Train with quality data: The next step is to upload data to the platform that shapes an accurate representation. EG: emails, documents, spreadsheets, meeting transcripts.
Add tools: The platforms allow you to enable capabilities like calendar management, email handling, or spreadsheet analysis so that the AI can act autonomously if that’s a requirement.
Enable memory: This step means the AI knows about your past interactions with it and can make informed decisions.
Scale with multiple agents: More complex implementations combine agents to work sequentially, in parallel, or collaboratively similar to how real workers interact together in workplaces.
Deploy and iterate: Run the twin, gather feedback, and improve continuously.
Implications For Management
As AI handles more operational tasks, the role of managers is shifting. They're no longer just supervising people—they’re orchestrating systems made up of both humans and digital agents. AI can already recommend actions, monitor performance, and allocate resources. This shift raises important questions: How much authority should AI have?
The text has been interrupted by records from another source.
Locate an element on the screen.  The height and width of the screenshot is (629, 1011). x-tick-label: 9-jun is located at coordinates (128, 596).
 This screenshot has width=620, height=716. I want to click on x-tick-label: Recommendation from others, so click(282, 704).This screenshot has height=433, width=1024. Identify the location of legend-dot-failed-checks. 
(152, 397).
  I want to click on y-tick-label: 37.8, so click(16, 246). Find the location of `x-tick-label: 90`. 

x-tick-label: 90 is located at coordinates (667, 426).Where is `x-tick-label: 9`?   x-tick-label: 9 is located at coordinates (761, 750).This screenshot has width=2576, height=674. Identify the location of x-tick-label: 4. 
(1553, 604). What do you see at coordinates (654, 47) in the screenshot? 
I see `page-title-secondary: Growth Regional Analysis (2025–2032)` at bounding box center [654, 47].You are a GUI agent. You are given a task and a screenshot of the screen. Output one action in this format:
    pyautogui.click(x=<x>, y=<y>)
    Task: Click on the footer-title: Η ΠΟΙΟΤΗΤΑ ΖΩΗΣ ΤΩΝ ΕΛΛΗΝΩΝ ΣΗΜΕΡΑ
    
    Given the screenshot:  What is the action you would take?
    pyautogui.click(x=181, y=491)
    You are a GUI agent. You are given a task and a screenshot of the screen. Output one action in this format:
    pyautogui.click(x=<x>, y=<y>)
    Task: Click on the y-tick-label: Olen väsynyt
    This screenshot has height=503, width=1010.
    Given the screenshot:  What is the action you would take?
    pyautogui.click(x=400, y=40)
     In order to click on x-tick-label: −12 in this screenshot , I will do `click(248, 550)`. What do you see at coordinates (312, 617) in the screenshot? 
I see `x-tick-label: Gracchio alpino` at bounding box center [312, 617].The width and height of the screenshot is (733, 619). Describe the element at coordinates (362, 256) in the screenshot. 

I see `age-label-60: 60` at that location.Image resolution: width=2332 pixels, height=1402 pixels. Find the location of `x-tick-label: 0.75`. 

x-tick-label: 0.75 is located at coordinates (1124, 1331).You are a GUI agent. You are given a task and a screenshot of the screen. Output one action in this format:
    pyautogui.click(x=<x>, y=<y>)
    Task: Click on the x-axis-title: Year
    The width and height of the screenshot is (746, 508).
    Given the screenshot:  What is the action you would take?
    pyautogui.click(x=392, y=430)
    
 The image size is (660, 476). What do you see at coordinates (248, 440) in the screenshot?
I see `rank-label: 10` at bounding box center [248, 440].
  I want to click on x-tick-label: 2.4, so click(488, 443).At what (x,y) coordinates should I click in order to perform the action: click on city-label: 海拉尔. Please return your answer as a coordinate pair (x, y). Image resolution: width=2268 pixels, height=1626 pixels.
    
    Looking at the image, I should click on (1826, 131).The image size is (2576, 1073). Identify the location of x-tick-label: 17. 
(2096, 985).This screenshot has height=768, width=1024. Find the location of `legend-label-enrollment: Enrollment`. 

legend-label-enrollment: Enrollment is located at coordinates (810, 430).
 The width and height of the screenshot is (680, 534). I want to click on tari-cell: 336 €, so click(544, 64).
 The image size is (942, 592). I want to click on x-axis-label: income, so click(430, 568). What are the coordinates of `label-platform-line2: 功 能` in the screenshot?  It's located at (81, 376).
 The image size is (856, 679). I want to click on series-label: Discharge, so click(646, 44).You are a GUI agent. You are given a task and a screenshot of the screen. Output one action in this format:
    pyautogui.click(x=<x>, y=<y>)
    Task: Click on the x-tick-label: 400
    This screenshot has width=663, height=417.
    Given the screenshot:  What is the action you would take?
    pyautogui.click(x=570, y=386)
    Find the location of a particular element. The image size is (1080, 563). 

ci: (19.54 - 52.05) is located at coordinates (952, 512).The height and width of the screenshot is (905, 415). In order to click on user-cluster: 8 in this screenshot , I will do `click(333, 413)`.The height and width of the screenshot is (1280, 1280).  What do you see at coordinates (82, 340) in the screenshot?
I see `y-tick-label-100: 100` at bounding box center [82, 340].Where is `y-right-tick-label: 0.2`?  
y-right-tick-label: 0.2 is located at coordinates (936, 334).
Most organizations still keep a “human in the loop,” reserving final decisions for people. Yet in low-risk areas like predictive maintenance or scheduling, fully autonomous decisions are becoming more common.
One compelling use case involves startup founders using AI to temporarily fill key roles — like Head of Customer Success or Chief Strategy Officer. The founder chats with each of these AIs continuously to help brainstorm ideas, provide feedback, and accelerate decision-making until they have the budget to hire for the role. An important caveat is that the value of the response often hinges on the quality of the prompt: shallow prompts essentially act as an echo chamber for the founder’s own limitations and biases; thoughtful ones unlock new perspectives—even breakthroughs.
One way people successfully break out of their biases is using prompts that actively seek to challenge their blind spots or uncover subconscious barriers. Reddit users post these prompts and their success with it. Prompts such as “ChatGPT Prompt of the Day: "Future-self confrontation: The AI mirror that shatters comfortable lies about your path"” and “Subconscious success blocker: Expose the hidden chains holding you back” are have had interesting results in providing the prompter with new understandings of themselves, others, or their situation.
Digital twins are not just tools—they’re new team members. Whether simulating workflows or expanding executive capacity, these virtual agents are reshaping how we design work, make decisions, and develop ourselves. As their capabilities grow, so does the responsibility to use them ethically and intentionally.